Inducible Degradation of Target Proteins Through a Tractable Affinity-Directed PROtein Missile (AdPROM) System

Abstract

Previously we described an Affinity-directed PROtein Missile (AdPROM) system that utilises specific polypeptide binders of intracellular proteins of interest (POIs) conjugated to an E3 ubiquitin ligase moiety to enable targeted proteolysis of the POI. However, a chemically tuneable AdPROM system is more desirable. Here, we combined Halo/VHL-recruiting proteolysis-targeting chimeras (HaloPROTACs) with AdPROM for ligand-inducible (L-AdPROM) degradation of POIs.

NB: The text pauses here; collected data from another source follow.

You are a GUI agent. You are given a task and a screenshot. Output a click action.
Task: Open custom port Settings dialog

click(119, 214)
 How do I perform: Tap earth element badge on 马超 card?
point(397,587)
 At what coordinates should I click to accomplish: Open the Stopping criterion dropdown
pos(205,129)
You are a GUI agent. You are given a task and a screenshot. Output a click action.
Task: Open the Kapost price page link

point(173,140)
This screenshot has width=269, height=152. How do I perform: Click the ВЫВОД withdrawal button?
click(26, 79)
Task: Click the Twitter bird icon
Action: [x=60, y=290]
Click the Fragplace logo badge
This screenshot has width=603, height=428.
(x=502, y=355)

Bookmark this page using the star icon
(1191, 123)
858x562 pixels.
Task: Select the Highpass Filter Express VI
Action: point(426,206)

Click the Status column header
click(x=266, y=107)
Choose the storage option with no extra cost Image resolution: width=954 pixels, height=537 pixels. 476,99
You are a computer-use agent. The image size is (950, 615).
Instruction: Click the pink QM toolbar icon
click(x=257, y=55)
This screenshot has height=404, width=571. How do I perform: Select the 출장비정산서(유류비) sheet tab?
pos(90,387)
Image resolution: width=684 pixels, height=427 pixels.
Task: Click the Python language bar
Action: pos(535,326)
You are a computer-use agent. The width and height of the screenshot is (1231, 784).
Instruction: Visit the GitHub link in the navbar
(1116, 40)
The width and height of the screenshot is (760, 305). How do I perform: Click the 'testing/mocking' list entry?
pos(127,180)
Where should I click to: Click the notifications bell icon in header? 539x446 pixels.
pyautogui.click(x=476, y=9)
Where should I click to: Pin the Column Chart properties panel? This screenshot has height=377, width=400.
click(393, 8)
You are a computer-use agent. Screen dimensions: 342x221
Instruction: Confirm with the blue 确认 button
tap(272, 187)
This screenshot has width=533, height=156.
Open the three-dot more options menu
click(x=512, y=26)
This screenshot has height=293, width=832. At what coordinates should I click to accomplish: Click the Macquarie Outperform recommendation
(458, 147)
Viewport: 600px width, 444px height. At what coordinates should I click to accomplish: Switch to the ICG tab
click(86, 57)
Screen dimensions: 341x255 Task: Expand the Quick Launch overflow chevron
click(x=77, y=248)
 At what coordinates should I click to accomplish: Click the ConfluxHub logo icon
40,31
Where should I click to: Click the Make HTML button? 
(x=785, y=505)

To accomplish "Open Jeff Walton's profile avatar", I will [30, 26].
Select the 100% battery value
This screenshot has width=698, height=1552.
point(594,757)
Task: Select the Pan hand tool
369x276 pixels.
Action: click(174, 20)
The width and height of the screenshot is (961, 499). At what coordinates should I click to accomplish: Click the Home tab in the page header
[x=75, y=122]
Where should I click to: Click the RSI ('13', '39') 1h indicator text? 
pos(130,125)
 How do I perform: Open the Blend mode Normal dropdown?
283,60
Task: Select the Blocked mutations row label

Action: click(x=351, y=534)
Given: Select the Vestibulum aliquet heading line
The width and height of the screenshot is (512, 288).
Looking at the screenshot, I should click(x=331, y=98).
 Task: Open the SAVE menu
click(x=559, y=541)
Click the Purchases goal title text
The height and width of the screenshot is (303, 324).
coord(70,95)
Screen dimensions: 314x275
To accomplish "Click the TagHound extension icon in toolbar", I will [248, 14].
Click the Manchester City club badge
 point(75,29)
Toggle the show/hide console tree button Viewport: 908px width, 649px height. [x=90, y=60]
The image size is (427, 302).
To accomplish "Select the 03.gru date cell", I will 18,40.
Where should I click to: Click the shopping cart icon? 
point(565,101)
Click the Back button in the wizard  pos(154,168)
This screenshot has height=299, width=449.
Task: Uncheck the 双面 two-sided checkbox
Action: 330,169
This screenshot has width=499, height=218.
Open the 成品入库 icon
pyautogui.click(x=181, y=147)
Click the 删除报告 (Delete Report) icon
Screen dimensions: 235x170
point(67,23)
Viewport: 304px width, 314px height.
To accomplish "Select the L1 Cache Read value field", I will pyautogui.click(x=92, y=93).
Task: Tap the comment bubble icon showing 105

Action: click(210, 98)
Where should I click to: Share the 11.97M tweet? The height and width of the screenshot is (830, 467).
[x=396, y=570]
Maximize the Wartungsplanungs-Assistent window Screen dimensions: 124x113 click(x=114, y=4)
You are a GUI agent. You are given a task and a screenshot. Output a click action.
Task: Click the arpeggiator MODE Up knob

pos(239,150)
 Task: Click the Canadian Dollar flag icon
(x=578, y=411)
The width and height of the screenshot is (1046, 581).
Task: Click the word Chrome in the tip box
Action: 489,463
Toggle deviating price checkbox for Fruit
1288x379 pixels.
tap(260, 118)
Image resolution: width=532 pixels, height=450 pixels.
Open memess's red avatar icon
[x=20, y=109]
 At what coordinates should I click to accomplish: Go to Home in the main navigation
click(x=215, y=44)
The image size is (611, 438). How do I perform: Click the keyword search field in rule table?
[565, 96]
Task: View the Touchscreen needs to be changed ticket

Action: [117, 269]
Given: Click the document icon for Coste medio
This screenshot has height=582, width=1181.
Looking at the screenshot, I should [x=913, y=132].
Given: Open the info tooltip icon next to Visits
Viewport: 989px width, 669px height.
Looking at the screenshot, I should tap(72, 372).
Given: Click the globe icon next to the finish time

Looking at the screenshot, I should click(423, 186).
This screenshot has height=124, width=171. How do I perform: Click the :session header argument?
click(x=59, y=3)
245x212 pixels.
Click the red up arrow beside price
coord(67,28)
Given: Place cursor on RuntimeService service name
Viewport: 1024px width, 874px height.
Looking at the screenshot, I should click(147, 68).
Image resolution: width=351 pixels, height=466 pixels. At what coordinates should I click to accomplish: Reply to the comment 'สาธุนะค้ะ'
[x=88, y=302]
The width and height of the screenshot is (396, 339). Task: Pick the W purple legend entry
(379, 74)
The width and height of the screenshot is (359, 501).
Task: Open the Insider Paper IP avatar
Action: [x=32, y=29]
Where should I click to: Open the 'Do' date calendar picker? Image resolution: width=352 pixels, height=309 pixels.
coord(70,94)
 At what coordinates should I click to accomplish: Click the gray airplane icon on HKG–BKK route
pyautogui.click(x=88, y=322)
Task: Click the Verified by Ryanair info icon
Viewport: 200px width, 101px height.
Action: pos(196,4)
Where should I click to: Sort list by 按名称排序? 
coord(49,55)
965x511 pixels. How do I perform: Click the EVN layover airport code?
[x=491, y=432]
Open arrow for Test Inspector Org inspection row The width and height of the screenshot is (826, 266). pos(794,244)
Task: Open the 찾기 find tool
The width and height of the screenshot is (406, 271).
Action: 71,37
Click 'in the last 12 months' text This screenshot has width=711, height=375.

For POIs, cells were generated in which ULK1, FAM83D or SGK3 were knocked in with a GFP-tag using CRISPR/Cas9. When we express the L-AdPROM construct consisting of an anti-GFP nanobody conjugated to a Halo-tag, we achieve degradation of GFP-ULK1, FAM83D-GFP or SGK3-GFP only upon treatment of cells with the HaloPROTAC. The degradation of GFP-ULK1 and FAM83D-GFP interrupts with their cellular roles, namely starvation-induced autophagy and recruitment of CK1α to the mitotic spindle, respectively. The highly versatile and tractable L-AdPROM system is useful for the inducible degradation of potentially any intracellular POI.